WORK INSTRUCTIONS
Look through the listing for the string "height" and copy out every line that holds it.

.....

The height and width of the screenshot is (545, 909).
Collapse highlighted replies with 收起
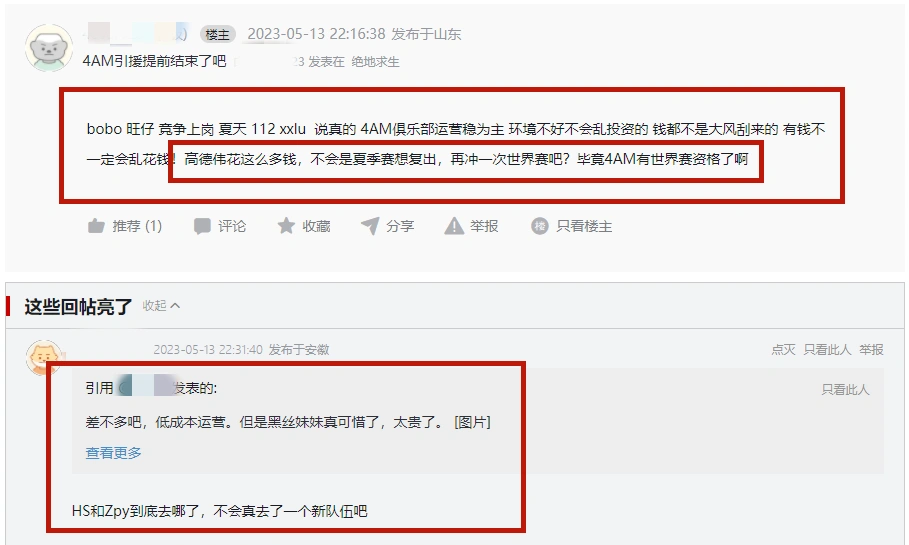pyautogui.click(x=161, y=306)
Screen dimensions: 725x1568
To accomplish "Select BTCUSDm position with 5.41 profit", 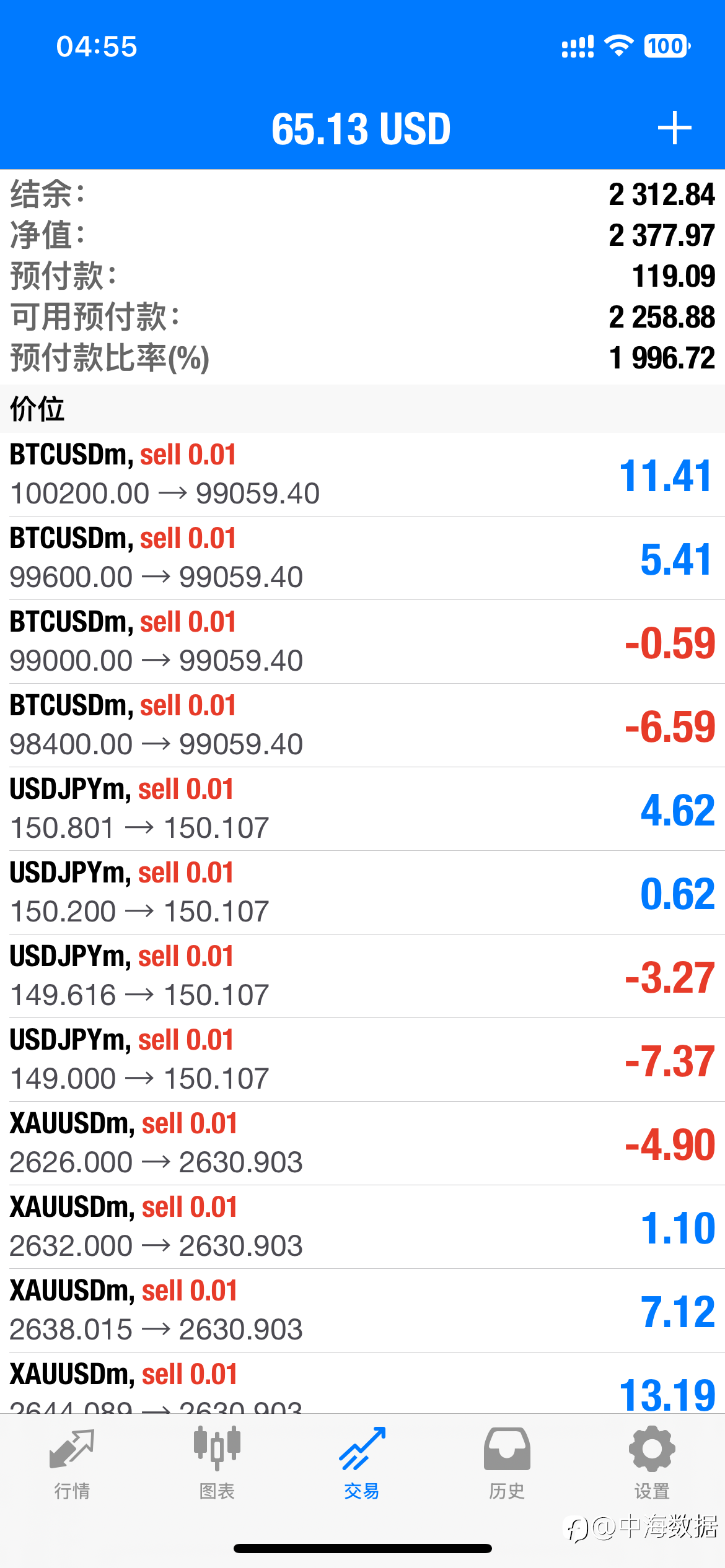I will tap(362, 558).
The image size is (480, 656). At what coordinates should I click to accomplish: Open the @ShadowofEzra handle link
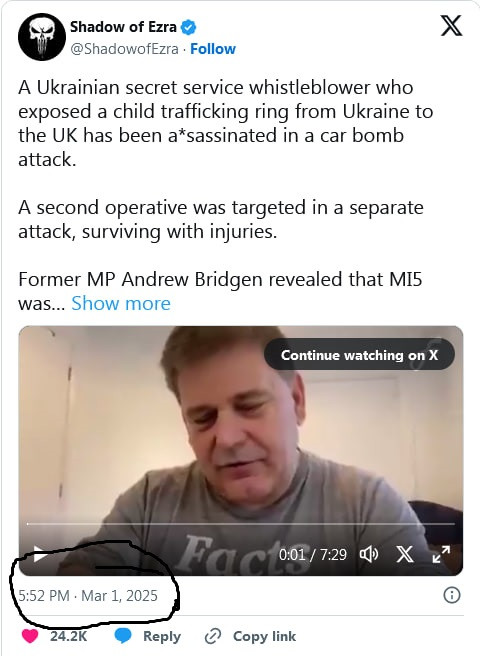125,49
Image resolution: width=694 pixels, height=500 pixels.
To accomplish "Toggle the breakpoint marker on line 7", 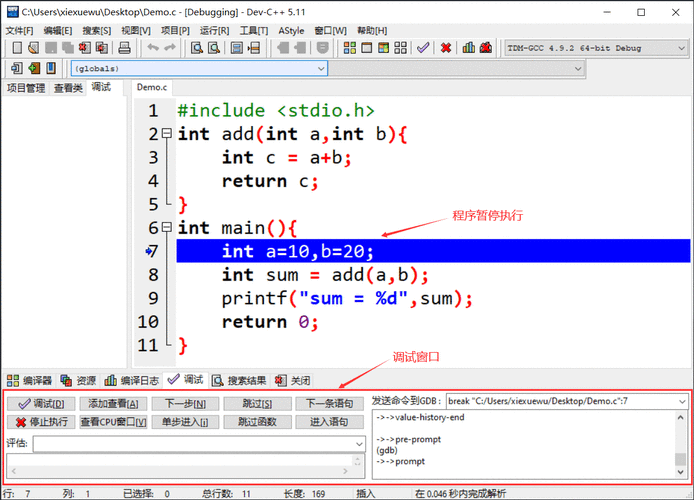I will point(148,251).
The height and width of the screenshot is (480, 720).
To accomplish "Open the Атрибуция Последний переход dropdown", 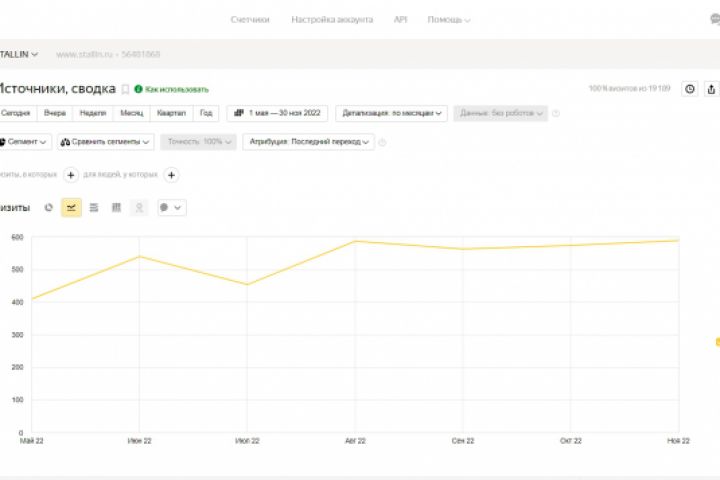I will [x=309, y=142].
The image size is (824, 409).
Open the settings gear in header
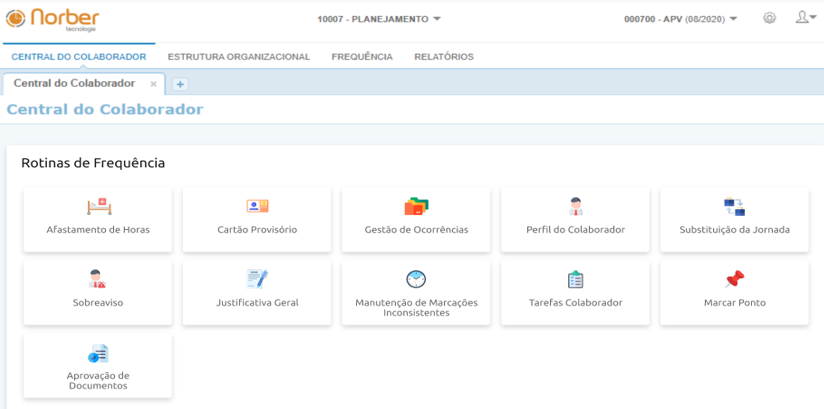pos(769,18)
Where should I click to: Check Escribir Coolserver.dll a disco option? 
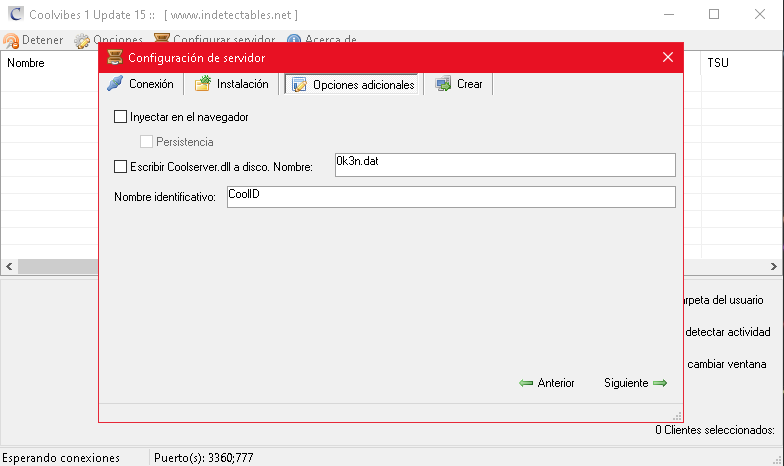point(122,167)
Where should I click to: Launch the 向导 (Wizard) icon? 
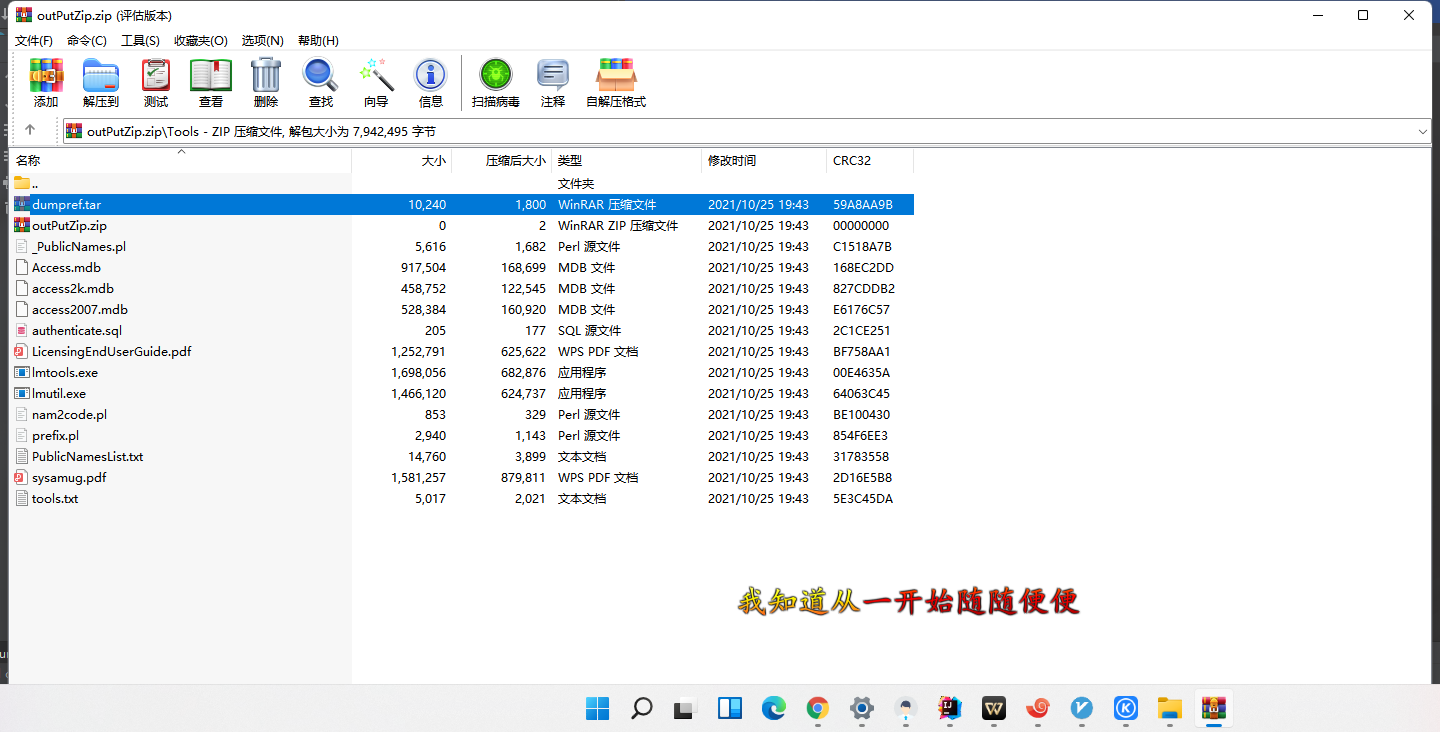376,82
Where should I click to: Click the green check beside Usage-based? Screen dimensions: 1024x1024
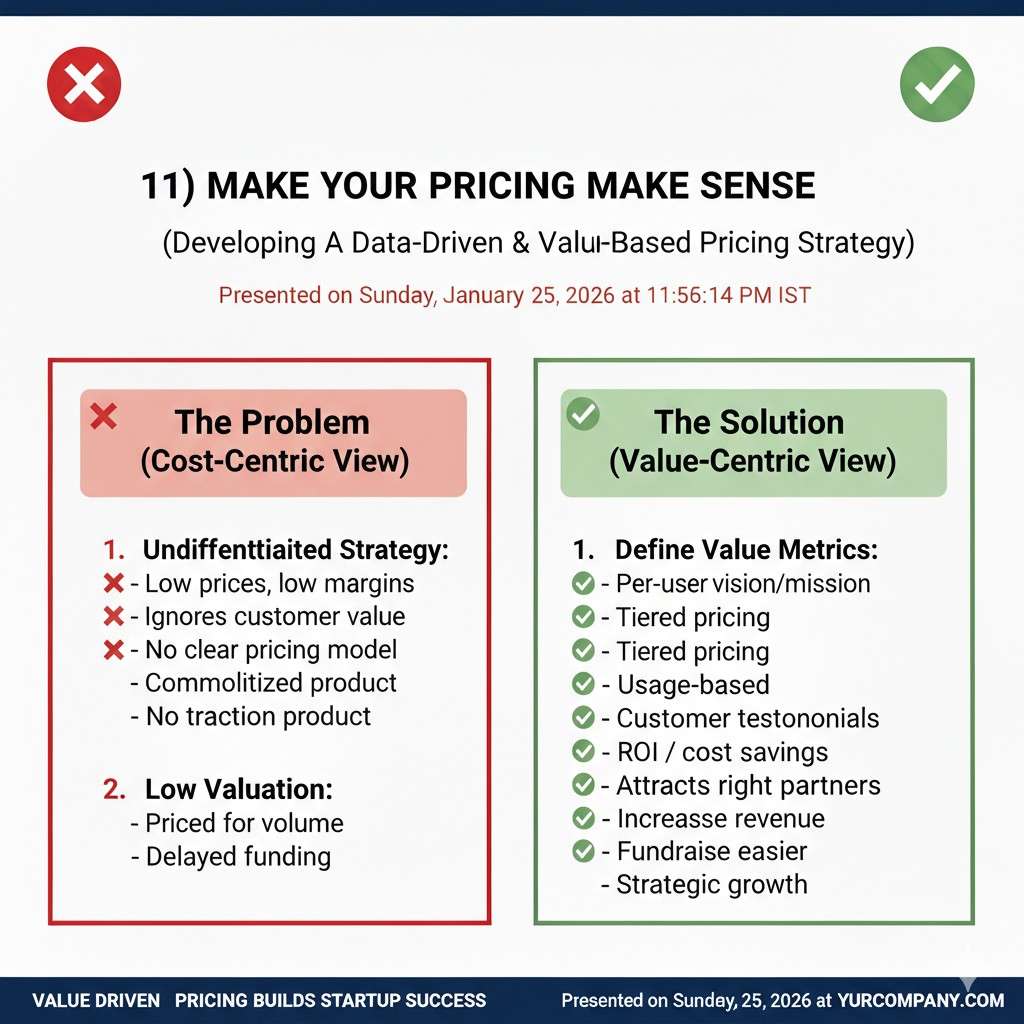(583, 685)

.....

WRITTEN SOLUTION
The height and width of the screenshot is (545, 909).
Image resolution: width=694 pixels, height=500 pixels.
The height and width of the screenshot is (480, 720).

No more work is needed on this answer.